• WRITTEN TASK
Reproduce the entries below, swapping "READ MORE" for "LEARN MORE" and keeping everything else the same.

-- -- --

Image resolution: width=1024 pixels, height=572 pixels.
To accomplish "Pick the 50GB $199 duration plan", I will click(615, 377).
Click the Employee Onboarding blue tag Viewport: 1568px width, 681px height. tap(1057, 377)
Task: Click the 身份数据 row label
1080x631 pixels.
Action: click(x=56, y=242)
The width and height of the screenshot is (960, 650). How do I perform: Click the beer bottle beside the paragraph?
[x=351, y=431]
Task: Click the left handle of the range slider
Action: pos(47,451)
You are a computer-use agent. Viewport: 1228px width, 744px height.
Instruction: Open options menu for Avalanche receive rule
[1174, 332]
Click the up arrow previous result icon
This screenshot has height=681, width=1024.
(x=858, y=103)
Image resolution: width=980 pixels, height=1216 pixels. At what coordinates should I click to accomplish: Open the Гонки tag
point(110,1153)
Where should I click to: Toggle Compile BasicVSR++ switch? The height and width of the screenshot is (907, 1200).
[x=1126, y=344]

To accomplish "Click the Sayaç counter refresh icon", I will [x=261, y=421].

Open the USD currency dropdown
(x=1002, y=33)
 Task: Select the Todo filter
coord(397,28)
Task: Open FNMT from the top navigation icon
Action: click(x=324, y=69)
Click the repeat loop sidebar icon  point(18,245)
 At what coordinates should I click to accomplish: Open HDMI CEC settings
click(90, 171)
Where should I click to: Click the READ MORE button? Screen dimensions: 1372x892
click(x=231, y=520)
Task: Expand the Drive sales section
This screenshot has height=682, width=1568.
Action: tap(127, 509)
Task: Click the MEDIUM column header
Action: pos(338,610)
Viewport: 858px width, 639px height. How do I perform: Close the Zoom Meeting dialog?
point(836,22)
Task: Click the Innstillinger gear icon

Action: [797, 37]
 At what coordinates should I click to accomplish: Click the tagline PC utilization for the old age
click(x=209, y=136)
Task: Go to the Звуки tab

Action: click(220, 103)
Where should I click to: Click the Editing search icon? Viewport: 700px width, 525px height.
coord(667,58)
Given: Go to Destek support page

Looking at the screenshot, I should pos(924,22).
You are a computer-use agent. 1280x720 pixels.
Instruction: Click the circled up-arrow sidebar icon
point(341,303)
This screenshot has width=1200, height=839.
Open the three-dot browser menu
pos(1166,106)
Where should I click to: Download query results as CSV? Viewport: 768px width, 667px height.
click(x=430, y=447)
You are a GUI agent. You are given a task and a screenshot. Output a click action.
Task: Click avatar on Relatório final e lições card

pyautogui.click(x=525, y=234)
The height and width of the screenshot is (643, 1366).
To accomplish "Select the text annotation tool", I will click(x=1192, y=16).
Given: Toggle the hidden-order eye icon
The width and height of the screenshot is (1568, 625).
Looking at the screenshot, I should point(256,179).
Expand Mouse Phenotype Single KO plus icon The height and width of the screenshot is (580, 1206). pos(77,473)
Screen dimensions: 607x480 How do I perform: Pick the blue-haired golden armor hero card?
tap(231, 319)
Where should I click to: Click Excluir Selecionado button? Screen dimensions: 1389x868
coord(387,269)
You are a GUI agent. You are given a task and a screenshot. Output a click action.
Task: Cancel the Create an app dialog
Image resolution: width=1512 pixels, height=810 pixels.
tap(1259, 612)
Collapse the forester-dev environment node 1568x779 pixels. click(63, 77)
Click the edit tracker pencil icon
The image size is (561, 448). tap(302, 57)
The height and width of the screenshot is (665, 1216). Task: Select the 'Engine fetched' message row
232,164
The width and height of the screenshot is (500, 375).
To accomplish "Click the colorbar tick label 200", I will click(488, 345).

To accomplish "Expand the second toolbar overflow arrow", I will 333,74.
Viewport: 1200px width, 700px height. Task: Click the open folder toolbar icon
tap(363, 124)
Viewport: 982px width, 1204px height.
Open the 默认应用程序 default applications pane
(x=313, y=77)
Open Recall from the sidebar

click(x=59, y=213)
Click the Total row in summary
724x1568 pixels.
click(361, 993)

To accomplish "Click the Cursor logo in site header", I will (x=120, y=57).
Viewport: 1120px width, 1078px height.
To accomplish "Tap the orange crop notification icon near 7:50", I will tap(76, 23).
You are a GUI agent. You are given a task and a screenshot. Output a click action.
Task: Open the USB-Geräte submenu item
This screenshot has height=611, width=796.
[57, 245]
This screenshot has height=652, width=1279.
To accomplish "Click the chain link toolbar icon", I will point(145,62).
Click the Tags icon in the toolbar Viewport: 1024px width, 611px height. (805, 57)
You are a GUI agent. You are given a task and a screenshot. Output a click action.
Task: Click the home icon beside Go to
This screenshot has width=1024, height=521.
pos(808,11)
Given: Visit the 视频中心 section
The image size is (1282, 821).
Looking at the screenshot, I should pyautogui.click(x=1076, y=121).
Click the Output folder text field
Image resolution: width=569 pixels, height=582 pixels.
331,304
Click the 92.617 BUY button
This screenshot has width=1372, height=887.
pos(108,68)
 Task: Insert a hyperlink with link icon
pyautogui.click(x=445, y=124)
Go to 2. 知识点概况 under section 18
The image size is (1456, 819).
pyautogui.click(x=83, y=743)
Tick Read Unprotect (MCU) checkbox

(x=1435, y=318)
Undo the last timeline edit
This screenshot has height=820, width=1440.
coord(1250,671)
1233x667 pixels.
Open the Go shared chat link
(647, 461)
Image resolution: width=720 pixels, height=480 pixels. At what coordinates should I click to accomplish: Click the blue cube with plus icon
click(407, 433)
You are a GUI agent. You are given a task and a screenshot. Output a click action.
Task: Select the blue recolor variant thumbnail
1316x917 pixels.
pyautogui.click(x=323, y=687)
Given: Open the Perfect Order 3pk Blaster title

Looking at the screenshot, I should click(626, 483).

-- -- --

• WORKED SOLUTION
Image resolution: width=1024 pixels, height=572 pixels.
To accomplish "Pick the 50GB $199 duration plan", I will click(615, 377).
Click the Employee Onboarding blue tag Viewport: 1568px width, 681px height. tap(1057, 377)
Task: Click the 身份数据 row label
1080x631 pixels.
Action: click(x=56, y=242)
The width and height of the screenshot is (960, 650). How do I perform: Click the beer bottle beside the paragraph?
[x=351, y=431]
Task: Click the left handle of the range slider
Action: pos(47,451)
You are a computer-use agent. Viewport: 1228px width, 744px height.
Instruction: Open options menu for Avalanche receive rule
[1174, 332]
Click the up arrow previous result icon
This screenshot has height=681, width=1024.
(x=858, y=103)
Image resolution: width=980 pixels, height=1216 pixels. At what coordinates should I click to accomplish: Open the Гонки tag
point(110,1153)
Where should I click to: Toggle Compile BasicVSR++ switch? The height and width of the screenshot is (907, 1200).
[x=1126, y=344]

To accomplish "Click the Sayaç counter refresh icon", I will [x=261, y=421].

Open the USD currency dropdown
(x=1002, y=33)
 Task: Select the Todo filter
coord(397,28)
Task: Open FNMT from the top navigation icon
Action: click(x=324, y=69)
Click the repeat loop sidebar icon  point(18,245)
 At what coordinates should I click to accomplish: Open HDMI CEC settings
click(90, 171)
Where should I click to: Click the LEARN MORE button? Screen dimensions: 1372x892
click(x=231, y=520)
Task: Expand the Drive sales section
This screenshot has height=682, width=1568.
Action: tap(127, 509)
Task: Click the MEDIUM column header
Action: pos(338,610)
Viewport: 858px width, 639px height. How do I perform: Close the Zoom Meeting dialog?
point(836,22)
Task: Click the Innstillinger gear icon

Action: [797, 37]
 At what coordinates should I click to accomplish: Click the tagline PC utilization for the old age
click(x=209, y=136)
Task: Go to the Звуки tab

Action: click(220, 103)
Where should I click to: Click the Editing search icon? Viewport: 700px width, 525px height.
coord(667,58)
Given: Go to Destek support page

Looking at the screenshot, I should pos(924,22).
You are a computer-use agent. 1280x720 pixels.
Instruction: Click the circled up-arrow sidebar icon
point(341,303)
This screenshot has width=1200, height=839.
Open the three-dot browser menu
pos(1166,106)
Where should I click to: Download query results as CSV? Viewport: 768px width, 667px height.
click(x=430, y=447)
You are a GUI agent. You are given a task and a screenshot. Output a click action.
Task: Click avatar on Relatório final e lições card

pyautogui.click(x=525, y=234)
The height and width of the screenshot is (643, 1366).
To accomplish "Select the text annotation tool", I will click(x=1192, y=16).
Given: Toggle the hidden-order eye icon
The width and height of the screenshot is (1568, 625).
Looking at the screenshot, I should point(256,179).
Expand Mouse Phenotype Single KO plus icon The height and width of the screenshot is (580, 1206). pos(77,473)
Screen dimensions: 607x480 How do I perform: Pick the blue-haired golden armor hero card?
tap(231, 319)
Where should I click to: Click Excluir Selecionado button? Screen dimensions: 1389x868
coord(387,269)
You are a GUI agent. You are given a task and a screenshot. Output a click action.
Task: Cancel the Create an app dialog
Image resolution: width=1512 pixels, height=810 pixels.
tap(1259, 612)
Collapse the forester-dev environment node 1568x779 pixels. click(63, 77)
Click the edit tracker pencil icon
The image size is (561, 448). tap(302, 57)
The height and width of the screenshot is (665, 1216). Task: Select the 'Engine fetched' message row
232,164
The width and height of the screenshot is (500, 375).
To accomplish "Click the colorbar tick label 200", I will click(488, 345).

To accomplish "Expand the second toolbar overflow arrow", I will 333,74.
Viewport: 1200px width, 700px height. Task: Click the open folder toolbar icon
tap(363, 124)
Viewport: 982px width, 1204px height.
Open the 默认应用程序 default applications pane
(x=313, y=77)
Open Recall from the sidebar

click(x=59, y=213)
Click the Total row in summary
724x1568 pixels.
click(361, 993)

To accomplish "Click the Cursor logo in site header", I will (x=120, y=57).
Viewport: 1120px width, 1078px height.
To accomplish "Tap the orange crop notification icon near 7:50", I will tap(76, 23).
You are a GUI agent. You are given a task and a screenshot. Output a click action.
Task: Open the USB-Geräte submenu item
This screenshot has height=611, width=796.
[57, 245]
This screenshot has height=652, width=1279.
To accomplish "Click the chain link toolbar icon", I will point(145,62).
Click the Tags icon in the toolbar Viewport: 1024px width, 611px height. (805, 57)
You are a GUI agent. You are given a task and a screenshot. Output a click action.
Task: Click the home icon beside Go to
This screenshot has width=1024, height=521.
pos(808,11)
Given: Visit the 视频中心 section
The image size is (1282, 821).
Looking at the screenshot, I should pyautogui.click(x=1076, y=121).
Click the Output folder text field
Image resolution: width=569 pixels, height=582 pixels.
331,304
Click the 92.617 BUY button
This screenshot has width=1372, height=887.
pos(108,68)
 Task: Insert a hyperlink with link icon
pyautogui.click(x=445, y=124)
Go to 2. 知识点概况 under section 18
The image size is (1456, 819).
pyautogui.click(x=83, y=743)
Tick Read Unprotect (MCU) checkbox

(x=1435, y=318)
Undo the last timeline edit
This screenshot has height=820, width=1440.
coord(1250,671)
1233x667 pixels.
Open the Go shared chat link
(647, 461)
Image resolution: width=720 pixels, height=480 pixels. At what coordinates should I click to accomplish: Click the blue cube with plus icon
click(407, 433)
You are a GUI agent. You are given a task and a screenshot. Output a click action.
Task: Select the blue recolor variant thumbnail
1316x917 pixels.
pyautogui.click(x=323, y=687)
Given: Open the Perfect Order 3pk Blaster title

Looking at the screenshot, I should click(626, 483).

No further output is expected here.